Die Frage »Warum hat mich die ALS getroffen?« beschäftigt fast alle Menschen mit ALS. In dieser Frage liegt die Vermutung oder Sorge, dass möglicherweise ein Ereignis in der eigenen Biografie als Krankheitsursache zugrunde liegt, das einem bisher nicht bewusst war. Die Sorge oder Vermutung ist jedoch medizinisch nicht begründet: Für die ALS liegen auch keine Ursachenfaktoren vor, die an einen Lebensstil oder andere biografische Ereignisse gebunden sind. Bestimmte Berufe, Ernährungsgewohnheiten, die Belastung mit Toxinen (Holzschutzmittel, Farben, Lacke und andere Chemikalien), Fremdkörper (Zahnfüllungen, Implantate) oder Infektionen (Borreliose) sind keine Ursachenfaktoren der ALS. Die Frage »Warum ich?« lässt sich vereinfacht so beantworten, dass die ALS »zufällig« entsteht.

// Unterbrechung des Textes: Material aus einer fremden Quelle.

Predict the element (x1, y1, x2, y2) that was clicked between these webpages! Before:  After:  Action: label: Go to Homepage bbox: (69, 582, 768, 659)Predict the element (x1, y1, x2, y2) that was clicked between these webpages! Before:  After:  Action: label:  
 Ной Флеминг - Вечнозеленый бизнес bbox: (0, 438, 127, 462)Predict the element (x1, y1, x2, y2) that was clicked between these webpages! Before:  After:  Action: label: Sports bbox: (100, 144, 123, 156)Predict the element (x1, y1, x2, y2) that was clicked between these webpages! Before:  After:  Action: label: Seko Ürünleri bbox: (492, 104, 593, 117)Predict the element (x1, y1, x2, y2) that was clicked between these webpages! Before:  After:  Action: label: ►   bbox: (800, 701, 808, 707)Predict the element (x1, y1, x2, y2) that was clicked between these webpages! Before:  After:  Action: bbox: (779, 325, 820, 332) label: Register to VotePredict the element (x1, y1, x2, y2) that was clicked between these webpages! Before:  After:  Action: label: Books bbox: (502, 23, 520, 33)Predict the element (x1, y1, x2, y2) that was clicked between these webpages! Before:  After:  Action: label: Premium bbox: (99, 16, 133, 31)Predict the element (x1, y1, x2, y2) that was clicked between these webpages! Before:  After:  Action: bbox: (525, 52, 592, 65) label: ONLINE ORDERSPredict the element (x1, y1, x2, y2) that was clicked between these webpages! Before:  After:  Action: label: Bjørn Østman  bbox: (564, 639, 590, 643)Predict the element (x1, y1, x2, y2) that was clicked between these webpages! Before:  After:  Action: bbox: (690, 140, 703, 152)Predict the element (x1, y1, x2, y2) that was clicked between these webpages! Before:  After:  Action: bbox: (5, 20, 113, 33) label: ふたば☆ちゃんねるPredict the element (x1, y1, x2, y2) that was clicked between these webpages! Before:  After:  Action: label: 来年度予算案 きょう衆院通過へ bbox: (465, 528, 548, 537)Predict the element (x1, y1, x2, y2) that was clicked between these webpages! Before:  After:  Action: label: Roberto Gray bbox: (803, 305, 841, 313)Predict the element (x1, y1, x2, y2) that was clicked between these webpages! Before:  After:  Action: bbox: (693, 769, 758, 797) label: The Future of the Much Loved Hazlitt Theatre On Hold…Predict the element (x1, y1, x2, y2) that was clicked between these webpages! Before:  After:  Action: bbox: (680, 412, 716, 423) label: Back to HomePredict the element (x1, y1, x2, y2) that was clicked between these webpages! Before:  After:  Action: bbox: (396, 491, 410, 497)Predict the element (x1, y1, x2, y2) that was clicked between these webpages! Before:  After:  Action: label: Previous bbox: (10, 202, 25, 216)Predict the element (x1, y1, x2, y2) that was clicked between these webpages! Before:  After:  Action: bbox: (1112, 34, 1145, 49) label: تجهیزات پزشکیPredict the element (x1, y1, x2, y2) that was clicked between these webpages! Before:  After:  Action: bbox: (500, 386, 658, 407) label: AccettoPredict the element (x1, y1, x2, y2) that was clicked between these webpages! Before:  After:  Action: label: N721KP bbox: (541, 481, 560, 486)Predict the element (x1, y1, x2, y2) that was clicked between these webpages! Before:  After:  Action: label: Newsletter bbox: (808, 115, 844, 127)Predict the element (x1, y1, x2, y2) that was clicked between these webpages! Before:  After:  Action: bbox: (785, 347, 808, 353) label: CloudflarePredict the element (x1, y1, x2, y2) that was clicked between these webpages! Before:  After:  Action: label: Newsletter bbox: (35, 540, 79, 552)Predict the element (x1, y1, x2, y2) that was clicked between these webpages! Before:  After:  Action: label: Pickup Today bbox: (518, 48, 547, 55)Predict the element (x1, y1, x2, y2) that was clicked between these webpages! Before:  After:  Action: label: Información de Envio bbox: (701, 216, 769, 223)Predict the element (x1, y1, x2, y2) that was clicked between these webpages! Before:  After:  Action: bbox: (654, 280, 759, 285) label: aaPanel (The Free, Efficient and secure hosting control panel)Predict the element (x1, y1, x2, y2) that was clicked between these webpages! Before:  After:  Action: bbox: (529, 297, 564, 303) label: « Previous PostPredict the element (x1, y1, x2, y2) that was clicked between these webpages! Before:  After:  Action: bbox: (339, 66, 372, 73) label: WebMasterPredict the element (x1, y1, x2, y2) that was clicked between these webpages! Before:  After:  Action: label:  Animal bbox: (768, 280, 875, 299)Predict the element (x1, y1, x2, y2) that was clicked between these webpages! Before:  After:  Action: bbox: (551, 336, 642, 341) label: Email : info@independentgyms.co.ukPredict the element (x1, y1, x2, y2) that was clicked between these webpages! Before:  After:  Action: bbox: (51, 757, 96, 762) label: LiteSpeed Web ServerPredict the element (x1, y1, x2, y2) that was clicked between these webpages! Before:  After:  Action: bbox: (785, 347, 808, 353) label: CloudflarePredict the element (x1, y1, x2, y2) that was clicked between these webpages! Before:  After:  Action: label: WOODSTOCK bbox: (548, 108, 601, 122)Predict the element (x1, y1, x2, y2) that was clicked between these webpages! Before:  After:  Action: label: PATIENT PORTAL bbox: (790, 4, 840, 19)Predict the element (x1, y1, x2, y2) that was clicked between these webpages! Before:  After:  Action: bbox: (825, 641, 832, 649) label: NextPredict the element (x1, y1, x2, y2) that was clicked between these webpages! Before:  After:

Hinter diesem »Zufall« sind bisher unverstandene molekulare Fehler zu vermuten, die zu einer schädlichen Ereignisabfolge auf zellulärer Ebene führen und die Degeneration der motorischen Nervenzellen einleiten. Zu einem geringeren Teil der ALS-Patienten sind bereits heute genetische Faktoren (Mutationen in »ALS-Genen«) bekannt, die von vorangehenden Generationen übertragen wurden oder in der eigenen Embryonalentwicklung entstanden sind ( Frage 130).